Army history says the 1st Special Service Force (“the Devil’s Brigade”) was disbanded at the tail end of World War 2, its members shunted off to individual American and Canadian units. Howard Becker, the second-in-command, had other plans. His men had found a ruined chapel on the outskirts of Nice, on ground that had been profaned during the French Revolution, and there asked for strength and safety in the name of the US. Like Patton, he knew that the Commies were the next foes in line, and that tougher enemies demanded tougher soldiers.

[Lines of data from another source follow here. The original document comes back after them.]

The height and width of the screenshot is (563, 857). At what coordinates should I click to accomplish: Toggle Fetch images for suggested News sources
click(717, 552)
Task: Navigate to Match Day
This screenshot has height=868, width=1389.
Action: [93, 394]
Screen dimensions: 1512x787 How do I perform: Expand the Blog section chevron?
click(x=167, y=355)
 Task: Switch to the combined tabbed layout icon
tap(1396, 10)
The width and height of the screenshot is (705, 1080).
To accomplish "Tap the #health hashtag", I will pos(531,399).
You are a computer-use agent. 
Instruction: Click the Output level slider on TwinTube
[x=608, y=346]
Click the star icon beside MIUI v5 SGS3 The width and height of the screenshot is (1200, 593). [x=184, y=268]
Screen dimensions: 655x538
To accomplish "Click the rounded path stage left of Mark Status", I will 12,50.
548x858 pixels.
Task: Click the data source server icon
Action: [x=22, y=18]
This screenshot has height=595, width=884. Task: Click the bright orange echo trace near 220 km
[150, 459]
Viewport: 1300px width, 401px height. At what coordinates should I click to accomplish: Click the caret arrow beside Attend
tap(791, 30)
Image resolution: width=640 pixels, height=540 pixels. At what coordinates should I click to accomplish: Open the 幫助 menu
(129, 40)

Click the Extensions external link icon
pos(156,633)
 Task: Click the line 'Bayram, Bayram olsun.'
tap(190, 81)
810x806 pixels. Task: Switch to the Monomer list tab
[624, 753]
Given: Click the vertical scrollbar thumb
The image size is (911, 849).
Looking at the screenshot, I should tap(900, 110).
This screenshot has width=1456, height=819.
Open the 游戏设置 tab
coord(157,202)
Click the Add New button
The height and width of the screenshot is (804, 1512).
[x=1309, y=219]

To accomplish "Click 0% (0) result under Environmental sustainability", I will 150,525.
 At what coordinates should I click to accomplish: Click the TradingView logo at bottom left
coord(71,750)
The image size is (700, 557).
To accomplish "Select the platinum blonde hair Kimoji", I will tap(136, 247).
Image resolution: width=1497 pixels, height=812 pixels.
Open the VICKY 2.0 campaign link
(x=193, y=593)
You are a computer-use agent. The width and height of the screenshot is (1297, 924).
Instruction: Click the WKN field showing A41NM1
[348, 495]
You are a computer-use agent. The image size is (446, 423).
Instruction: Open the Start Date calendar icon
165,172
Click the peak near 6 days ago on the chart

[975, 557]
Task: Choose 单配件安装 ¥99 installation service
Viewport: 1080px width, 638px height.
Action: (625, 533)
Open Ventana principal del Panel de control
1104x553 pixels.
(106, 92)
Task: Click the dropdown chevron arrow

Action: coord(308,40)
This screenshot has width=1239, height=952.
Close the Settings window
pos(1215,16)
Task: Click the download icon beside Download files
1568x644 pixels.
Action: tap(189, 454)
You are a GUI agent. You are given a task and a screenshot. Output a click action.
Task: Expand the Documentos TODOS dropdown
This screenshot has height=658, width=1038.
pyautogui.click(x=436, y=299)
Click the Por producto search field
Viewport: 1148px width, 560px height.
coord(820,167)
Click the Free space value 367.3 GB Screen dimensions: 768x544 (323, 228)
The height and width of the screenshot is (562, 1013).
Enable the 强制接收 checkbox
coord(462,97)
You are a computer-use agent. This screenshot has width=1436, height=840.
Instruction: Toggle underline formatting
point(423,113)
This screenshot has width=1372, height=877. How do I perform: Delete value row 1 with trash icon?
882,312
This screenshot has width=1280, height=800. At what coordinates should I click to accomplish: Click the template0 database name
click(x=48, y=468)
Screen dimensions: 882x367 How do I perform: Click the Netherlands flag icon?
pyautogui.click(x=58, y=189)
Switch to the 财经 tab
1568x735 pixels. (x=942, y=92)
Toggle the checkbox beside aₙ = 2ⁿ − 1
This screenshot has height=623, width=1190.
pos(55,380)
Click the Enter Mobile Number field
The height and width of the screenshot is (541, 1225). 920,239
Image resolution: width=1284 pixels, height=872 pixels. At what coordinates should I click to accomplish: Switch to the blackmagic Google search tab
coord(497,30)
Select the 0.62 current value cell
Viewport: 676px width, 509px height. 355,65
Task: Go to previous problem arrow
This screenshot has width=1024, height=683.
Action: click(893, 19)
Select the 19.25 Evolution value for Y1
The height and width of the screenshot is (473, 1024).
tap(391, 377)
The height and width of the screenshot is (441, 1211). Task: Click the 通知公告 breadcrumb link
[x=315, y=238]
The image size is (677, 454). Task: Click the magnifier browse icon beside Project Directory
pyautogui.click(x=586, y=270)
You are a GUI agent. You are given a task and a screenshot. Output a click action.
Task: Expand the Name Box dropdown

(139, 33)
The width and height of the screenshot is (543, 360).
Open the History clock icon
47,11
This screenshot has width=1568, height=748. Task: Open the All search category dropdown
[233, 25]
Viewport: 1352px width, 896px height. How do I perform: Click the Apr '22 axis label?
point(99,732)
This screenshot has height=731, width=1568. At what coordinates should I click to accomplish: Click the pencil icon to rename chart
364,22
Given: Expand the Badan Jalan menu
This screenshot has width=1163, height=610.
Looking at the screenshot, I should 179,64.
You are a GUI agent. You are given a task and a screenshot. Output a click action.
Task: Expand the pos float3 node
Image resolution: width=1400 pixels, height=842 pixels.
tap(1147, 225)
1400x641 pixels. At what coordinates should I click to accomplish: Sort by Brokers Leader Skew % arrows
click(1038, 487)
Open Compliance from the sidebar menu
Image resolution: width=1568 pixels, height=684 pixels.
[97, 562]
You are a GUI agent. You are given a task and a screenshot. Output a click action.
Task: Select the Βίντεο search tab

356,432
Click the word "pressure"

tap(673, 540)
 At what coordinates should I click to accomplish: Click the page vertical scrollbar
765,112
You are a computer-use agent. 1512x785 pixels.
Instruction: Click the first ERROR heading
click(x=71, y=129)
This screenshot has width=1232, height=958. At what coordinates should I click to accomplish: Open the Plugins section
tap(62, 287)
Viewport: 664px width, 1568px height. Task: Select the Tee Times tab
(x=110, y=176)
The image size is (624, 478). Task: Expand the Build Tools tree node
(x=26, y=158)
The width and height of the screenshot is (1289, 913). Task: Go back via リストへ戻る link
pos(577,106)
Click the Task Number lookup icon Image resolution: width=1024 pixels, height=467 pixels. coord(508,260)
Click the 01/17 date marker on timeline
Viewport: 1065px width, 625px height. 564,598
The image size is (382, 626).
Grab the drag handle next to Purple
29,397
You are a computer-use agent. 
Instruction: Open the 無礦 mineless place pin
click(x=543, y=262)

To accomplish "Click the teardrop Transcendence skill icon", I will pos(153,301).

The 2nd Special Service Force (“the Devil’s Own) has no chaplains attached to it. No religious symbols adorn the headstones of its members who have died (never in battle, curiously). Its Cold War vets who mustered out taught at the School of the Americas or served as mercs in Africa; now they head to any number of unnamed black sites and PMCs of dubious reputation.

Its Israeli and Muslim allies find collaboration uncomfortable, for no discernable reason. Its foes are convinced that no amount of resistance to The Great Satan is undeserved. And its true patron will ensure that the U.S. has no shortage of enemies.
 

Voadam

Legend
A completely utilitarian cult. They connect to an uncaring but powerful mythos being seeking specific supernatural powers (longevity, financial predictive powers) in return for completing rituals and sacrifices. They consider it non-corruptive and not particularly dangerous, and they do not seek to destroy the world, but work very hard to keep the cult secret and ruthlessly cover their traces.
 

Voadam

Legend
An infective cult. There is a mythos object (yellow sign, meteorite, magical tome) that affects those who contact/read/touch it. It gets into their brain and worms into their thoughts and creates compulsions. This can lead to joining with others so touched, quietly working for nihilistic ends, driving members to infiltrate society to be in positions to bring about catastrophic events (nuclear disaster, war, mythos being summoning) and to possibly bring others to the object to expand the cult.
 

Cavnar

Explorer
Cool ideas, thanks. The military group sounds more like an intro into some OTHER cult. Like you wouldn't ever be going up against the full Devil's Own, but you may find them involved in something else. Maybe as an unwelcome inter-department operation where Devil's Own doesn't have time or manpower or inclination to deal with something, so your Delta Green squad is unwillingly assigned a Devil's Own as a temporary commander for one specific black op to ostensibly wipe out some other cult. Although, the Devil's Own guy is mostly using Delta Green as pawns to capture the artifact of power the other cult has been using.

The other two are pretty generic, but still definitely useful ideas. My two could be considered flavors of these; my first one would be the utilitarians, gathering items and such to summon what they think is Nyarlathotep for whatever ultimate power that brings, not knowing what they are actually summoning. Although my cult members are dangerous in themselves, regardless of how dangerous the end goal they think they are working toward is.

My second one could be inffective; maybe the people disappearing AREN'T being kidnapped, but instead are infected with whatever the goal is and are leaving on their own. That's pretty much how the modern day cults work, anyway, right?
 

Hand of Evil

Hero
Epic
I say go to history and adjust.
  • Cult of the Emperor - Group that worship the reincarnation of X, they believe a person is a God. You can have a person that is or that could be or carries the genes of this X and is watched for or is being looked for.
  • Hellfire Clubs - motto "do what thou wilt", chaos cult if there ever was one. Parties and general anti-culture.
  • Knowledge Groups - Those that have a belief and look for anything that supports it to the point of doing anything to get it and keep it from the rest of the world or to prove their point of view.